Sınırı kolayca geçmeleri içinde 2009 yılında mayınların temizliği yapılmıştır! O mayınlar temizlenecek ve tarıma kazandırılacaktı.

Bu olmadı… Mayın tehlikesi olmadan hem mülteciler, hem de Suriyeli rejim muhalifleri sınırı rahatlıkla geçti.

Elbette buna bizde göz yumduk!

Çadır kentler, rejim muhalifi örgütlerin kaldığı, militan devşirdiği yerler haline geldi.

O militanları ‘eğittik’ ve ‘donattık’…

Sonra çadır kentlerin dışına taştı mülteciler. Neredeyse tüm ülkeye yayılmasına göz yumuldu!

Çoğunu kayıt altına dahi almadık…

Yetkililer ‘üç milyondan fazla Suriyeli sığınmacı var’ diyor. Demek ki net sayı bilinmiyor.

Sığınmacılar arasında okur-yazar oranının %10 olduğu ifade ediliyor.

Yapılan bir araştırmaya göre, sığınmacılar arasında doğum oranının ülkemiz ortalamasından oldukça yüksek olduğu görülüyor.

Ülkemizde günde 150 Suriyeli bebek dünyaya geliyor.

Bu yılda 54 bin nüfus artışı demektir.

Bu rakamlar yakın bir gelecekte ciddi bir yeni nüfusa sahip olacağımızı göstermektedir.

***

Ülkemizin güney illerinde Arap kökenli vatandaşlarımız vardır.

Suriyeli sığınmacılara da vatandaşlık hakkı verilirse, ülke nüfusu içindeki Arap nüfusu artacaktır. Doğurganlık oranı da dikkate alındığında, yakın gelecekte demografik yapıda ciddi değişim olacak demektir.

Bu değişim ülkemizin sosyal ve kültürel yapısına da etki edecektir.

Sığınmacıların fazla olduğu kentlerde bunun örnekleri görülmeye başlanmıştır.

Asayiş olayları artmıştır.

Fuhuş olayları artmıştır.

Neredeyse her köşe başında, her kırmızı ışıkta dilenen Suriyeli görülmektedir.

Ucuz işgücü kaynağı olmaları, işsizliği de artırmaktadır.

2011 den bugüne devlete maliyetleri de oldukça ciddi rakamlara ulaşmıştır.

Savaştan kaçarak güvenli buldukları ülkemize sığınmalarını ‘yaşama hakkı’ ve uluslararası sözleşmeler kapsamında anlamak olanaklıdır.

Komşuluk ve misafirperverlik gibi değerler kapsamında da anlamak olanaklıdır.

Neden sınıra yakın yerlere kurulan ‘çadır kentlerde’ tutulmadılar?
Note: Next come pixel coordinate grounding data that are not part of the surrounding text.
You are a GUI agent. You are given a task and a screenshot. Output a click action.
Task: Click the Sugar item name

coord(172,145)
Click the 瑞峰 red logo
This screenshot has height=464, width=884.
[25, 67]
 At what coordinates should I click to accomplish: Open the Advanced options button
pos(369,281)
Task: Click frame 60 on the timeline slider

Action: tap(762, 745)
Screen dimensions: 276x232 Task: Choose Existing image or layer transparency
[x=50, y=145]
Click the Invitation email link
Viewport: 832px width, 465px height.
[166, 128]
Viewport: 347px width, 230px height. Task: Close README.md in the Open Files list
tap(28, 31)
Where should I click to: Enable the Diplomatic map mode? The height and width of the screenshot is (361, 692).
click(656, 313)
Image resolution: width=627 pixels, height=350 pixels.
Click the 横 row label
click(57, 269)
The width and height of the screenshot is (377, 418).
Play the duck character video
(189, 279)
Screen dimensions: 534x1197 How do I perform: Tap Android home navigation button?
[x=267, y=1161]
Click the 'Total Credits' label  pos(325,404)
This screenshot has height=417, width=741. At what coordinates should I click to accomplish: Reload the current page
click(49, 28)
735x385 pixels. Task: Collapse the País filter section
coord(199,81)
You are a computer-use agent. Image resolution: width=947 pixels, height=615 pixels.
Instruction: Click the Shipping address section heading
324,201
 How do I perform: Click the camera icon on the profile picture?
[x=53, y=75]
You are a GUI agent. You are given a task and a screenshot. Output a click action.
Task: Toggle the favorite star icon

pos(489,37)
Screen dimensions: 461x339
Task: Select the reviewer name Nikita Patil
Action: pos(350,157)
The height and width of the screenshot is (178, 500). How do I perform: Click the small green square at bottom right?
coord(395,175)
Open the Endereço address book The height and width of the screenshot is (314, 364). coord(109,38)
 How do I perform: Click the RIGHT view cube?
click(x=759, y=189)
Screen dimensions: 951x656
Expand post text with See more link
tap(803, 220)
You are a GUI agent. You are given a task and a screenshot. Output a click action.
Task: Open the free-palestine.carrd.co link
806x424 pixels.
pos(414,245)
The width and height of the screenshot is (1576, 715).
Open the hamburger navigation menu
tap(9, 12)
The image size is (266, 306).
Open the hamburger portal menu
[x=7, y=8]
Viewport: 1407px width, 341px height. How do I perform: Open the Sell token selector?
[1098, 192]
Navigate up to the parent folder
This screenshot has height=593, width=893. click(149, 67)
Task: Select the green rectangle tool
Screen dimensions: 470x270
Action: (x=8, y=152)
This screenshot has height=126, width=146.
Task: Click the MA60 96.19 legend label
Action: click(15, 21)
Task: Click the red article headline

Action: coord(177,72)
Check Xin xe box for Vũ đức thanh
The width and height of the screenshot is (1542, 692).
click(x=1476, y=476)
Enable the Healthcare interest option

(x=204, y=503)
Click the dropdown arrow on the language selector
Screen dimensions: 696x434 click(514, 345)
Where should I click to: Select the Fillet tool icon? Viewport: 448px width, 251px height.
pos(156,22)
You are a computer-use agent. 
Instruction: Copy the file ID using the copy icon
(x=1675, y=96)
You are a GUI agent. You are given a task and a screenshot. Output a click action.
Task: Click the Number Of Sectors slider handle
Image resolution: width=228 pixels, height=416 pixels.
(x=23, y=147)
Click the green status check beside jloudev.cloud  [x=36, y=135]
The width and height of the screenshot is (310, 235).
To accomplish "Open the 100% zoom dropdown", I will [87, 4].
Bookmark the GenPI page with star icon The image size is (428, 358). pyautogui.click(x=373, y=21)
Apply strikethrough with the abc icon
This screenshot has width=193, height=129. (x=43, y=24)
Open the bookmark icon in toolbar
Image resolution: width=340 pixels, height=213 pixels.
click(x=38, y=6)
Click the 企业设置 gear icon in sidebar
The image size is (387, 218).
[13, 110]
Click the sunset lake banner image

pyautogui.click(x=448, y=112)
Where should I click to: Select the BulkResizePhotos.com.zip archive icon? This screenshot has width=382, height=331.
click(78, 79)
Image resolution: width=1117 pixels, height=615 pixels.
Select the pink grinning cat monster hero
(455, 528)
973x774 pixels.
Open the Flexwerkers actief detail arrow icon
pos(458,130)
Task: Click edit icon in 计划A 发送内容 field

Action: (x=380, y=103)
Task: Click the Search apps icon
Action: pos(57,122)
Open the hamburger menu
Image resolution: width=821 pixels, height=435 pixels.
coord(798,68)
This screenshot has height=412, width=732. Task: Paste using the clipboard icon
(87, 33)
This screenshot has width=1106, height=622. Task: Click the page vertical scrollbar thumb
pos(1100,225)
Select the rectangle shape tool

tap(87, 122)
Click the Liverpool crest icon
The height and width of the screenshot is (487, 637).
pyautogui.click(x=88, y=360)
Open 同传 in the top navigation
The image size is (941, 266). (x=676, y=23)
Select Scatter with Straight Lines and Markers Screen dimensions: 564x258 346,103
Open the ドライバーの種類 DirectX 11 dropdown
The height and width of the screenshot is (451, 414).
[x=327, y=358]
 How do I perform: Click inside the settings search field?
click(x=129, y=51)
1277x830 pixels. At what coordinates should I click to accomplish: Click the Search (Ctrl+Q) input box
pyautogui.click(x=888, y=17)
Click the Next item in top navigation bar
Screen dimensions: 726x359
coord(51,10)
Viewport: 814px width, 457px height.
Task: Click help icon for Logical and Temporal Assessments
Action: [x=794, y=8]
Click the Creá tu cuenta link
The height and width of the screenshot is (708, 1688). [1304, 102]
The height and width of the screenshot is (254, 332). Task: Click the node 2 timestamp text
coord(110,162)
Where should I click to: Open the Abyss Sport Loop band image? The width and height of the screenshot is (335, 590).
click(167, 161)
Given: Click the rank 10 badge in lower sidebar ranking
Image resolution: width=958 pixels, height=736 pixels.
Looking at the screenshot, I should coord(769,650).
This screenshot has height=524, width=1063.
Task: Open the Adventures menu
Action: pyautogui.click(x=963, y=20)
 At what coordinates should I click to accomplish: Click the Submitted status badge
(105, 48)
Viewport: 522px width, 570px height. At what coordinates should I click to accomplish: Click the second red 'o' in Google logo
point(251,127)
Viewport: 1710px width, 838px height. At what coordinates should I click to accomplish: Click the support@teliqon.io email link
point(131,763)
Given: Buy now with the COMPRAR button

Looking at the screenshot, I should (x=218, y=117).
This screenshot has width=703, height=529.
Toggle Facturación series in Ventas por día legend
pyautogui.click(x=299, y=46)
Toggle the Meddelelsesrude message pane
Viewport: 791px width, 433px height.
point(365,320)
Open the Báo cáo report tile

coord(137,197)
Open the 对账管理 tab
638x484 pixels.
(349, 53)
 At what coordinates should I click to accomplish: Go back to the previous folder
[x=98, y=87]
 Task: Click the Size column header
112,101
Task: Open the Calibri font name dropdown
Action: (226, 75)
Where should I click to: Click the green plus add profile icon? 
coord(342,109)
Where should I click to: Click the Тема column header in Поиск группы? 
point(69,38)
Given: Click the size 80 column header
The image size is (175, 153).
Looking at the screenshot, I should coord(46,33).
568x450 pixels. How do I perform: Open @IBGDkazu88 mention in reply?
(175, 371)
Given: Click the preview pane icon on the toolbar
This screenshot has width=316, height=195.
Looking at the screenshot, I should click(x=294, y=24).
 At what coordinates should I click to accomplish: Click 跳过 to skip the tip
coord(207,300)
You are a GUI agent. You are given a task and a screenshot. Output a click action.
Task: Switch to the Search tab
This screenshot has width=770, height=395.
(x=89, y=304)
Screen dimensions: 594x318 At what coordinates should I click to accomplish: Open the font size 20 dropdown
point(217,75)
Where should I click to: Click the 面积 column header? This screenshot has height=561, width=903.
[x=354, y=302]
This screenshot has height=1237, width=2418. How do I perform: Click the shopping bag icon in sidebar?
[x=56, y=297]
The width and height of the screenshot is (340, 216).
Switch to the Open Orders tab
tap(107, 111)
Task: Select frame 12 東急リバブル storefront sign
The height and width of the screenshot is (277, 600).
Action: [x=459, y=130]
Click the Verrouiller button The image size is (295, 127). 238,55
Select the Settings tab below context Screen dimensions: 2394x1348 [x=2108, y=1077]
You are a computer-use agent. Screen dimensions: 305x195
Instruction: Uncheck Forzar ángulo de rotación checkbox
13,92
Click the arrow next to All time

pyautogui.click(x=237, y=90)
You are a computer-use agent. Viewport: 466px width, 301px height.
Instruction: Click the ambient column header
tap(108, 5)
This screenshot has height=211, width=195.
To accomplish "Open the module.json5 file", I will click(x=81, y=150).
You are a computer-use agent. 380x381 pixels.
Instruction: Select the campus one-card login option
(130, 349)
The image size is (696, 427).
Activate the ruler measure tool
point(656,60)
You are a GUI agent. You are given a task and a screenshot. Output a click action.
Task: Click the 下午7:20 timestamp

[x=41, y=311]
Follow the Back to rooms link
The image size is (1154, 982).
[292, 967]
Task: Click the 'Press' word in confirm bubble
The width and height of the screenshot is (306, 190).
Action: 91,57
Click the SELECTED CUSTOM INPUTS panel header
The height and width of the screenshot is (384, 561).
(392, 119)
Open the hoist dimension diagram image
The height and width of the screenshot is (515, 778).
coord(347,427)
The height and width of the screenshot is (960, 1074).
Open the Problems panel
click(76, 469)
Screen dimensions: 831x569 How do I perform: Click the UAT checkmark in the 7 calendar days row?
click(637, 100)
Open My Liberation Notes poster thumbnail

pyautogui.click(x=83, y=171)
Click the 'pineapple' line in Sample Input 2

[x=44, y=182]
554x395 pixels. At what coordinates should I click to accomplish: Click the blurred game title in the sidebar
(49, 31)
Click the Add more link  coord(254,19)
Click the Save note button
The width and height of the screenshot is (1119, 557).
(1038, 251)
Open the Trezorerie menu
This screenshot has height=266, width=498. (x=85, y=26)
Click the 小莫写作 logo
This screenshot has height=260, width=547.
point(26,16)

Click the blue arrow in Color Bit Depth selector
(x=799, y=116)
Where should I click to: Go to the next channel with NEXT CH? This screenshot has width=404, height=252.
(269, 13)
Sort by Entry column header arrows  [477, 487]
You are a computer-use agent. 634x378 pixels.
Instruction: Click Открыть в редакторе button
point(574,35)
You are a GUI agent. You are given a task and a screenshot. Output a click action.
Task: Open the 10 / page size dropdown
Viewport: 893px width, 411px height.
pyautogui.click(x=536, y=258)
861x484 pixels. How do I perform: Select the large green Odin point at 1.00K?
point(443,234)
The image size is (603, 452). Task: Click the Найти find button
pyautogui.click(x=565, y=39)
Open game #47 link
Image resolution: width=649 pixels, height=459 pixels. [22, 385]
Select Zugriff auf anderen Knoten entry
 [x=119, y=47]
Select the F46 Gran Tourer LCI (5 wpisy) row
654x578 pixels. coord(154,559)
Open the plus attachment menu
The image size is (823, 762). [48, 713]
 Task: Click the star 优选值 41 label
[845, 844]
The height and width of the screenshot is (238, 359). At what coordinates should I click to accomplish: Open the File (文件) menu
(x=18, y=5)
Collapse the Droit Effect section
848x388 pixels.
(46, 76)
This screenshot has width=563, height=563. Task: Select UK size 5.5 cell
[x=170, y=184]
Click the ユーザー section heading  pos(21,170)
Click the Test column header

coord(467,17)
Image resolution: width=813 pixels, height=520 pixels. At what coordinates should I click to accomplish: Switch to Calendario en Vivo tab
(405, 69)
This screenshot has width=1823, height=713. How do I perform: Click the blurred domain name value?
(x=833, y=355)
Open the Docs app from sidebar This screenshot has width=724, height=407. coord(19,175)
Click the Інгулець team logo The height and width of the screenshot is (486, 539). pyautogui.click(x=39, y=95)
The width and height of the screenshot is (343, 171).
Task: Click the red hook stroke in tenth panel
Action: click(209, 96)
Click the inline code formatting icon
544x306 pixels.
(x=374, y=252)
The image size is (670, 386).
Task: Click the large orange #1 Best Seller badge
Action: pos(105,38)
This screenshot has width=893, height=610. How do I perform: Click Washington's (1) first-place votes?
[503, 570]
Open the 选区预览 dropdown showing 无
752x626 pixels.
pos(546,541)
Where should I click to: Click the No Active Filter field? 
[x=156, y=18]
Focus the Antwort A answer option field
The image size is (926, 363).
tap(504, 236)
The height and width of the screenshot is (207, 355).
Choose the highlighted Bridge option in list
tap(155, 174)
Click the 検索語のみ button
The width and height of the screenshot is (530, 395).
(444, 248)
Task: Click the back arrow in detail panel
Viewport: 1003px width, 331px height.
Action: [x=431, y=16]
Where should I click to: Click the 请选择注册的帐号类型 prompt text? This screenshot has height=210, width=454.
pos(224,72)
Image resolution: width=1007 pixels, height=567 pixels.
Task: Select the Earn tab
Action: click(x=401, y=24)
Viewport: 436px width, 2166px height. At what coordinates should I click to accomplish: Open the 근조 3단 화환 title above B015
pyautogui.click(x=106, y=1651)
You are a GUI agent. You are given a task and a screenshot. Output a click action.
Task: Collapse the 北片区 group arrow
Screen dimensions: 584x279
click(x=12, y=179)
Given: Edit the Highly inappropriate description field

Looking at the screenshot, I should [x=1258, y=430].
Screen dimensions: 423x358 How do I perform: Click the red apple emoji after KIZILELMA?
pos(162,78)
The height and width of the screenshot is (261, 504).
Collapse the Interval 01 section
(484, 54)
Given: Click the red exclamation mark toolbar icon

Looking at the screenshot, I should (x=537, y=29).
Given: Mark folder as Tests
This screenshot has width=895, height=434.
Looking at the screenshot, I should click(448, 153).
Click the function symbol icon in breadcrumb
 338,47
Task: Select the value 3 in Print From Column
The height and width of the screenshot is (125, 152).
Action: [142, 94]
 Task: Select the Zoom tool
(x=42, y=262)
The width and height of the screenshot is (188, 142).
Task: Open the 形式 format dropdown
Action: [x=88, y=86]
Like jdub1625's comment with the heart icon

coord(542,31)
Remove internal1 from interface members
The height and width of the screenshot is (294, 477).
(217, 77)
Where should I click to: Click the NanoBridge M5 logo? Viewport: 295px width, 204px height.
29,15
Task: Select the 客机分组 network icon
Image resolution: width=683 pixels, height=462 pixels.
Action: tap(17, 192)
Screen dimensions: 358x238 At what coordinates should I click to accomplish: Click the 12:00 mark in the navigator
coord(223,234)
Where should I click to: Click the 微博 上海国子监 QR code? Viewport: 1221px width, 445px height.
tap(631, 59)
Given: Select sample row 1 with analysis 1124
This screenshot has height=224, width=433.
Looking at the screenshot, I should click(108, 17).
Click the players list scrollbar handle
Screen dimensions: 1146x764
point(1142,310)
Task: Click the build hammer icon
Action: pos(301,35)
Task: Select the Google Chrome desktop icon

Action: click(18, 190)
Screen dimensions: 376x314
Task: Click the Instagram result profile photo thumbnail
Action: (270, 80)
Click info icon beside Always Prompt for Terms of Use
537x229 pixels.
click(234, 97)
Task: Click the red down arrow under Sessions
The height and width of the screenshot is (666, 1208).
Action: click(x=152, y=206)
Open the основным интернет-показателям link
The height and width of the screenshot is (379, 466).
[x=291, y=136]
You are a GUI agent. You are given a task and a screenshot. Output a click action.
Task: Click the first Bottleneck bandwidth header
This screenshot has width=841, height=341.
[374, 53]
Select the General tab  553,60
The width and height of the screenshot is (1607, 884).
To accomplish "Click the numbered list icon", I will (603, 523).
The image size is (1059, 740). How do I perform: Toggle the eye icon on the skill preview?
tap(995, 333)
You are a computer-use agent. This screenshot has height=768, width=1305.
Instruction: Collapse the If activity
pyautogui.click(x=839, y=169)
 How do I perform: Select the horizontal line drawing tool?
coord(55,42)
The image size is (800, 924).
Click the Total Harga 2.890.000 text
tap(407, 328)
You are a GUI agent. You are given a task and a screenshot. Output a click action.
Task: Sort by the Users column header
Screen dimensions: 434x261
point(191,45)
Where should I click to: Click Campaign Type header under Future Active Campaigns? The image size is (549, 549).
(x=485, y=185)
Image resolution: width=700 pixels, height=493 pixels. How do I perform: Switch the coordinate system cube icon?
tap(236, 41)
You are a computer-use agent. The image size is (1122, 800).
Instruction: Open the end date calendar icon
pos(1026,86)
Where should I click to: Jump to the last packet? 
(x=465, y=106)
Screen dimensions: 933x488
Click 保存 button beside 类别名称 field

Neden tüm ülkeye yayılmalarına izin verildi?

Neden ‘Kayseri pazarlığı’ konusu oldular?

Verilip verilmeyeceği dahi belli olmayan 3 milyar avro karşılığında ‘geri kabul anlaşması’ yapıldı? Neden bu anlaşma ile ülkemiz, Suriyeliler için ‘dadı ülke’ oldu?

Cumhurbaşkanının Kilis konuşması ve vatandaşlık hakkı açıklaması ile niyet açığa çıkmıştır.

Ver vatandaşlık hakkını al oylarını…

***

Başkanlık hedefine ulaşmak için her yol mubahtır!

Anayasa değişikliği çabaları da, referandum tartışmaları da bu amaca yöneliktir.

“Hedef 2023” için, yani iktidarda kalmak ve ülkemizin dönüşümünü gerçekleştirmek için atılması gereken adımlar vardır.

Eğitim sistemi ile (bir nevi karşı devrimin kültür devrimi!) sürekli oynamalarına bu açıdan bakmak gerekiyor. Parti felsefesine yönelik bir eğitim ile geleceğin seçmenleri oluşturulmaya çalışılıyor!

Liselilerin “karanlığa sırtımızı dönüyoruz”  tepkisi bunadır!

Dinleyen kim?

Gelecek sene yeni müfredat uygulamada olacak!

Böylece 2019 ve 2023 seçimlerine, okullarda ‘parti eğitiminden’ geçirilmiş yeni genç seçmenler kazandırılacak!

Suriyelilere vatandaşlık verilmesi ile de yeni bir seçmen kitlesi kazanılmış olacak!

Bu iki adım, atılan diğer adımlar ile desteklenerek ülkemizin dönüştürülmesi başarılmış olacaktır.

Niyet budur!

Her şey “hedef 2023” içindir!

Muhalefet partilerinin içi ile oynamalarda bu planın bir parçasıdır…

 

Sosyal Medyada Paylaşın:

Düşüncelerinizi bizimle paylaşırmısınız ?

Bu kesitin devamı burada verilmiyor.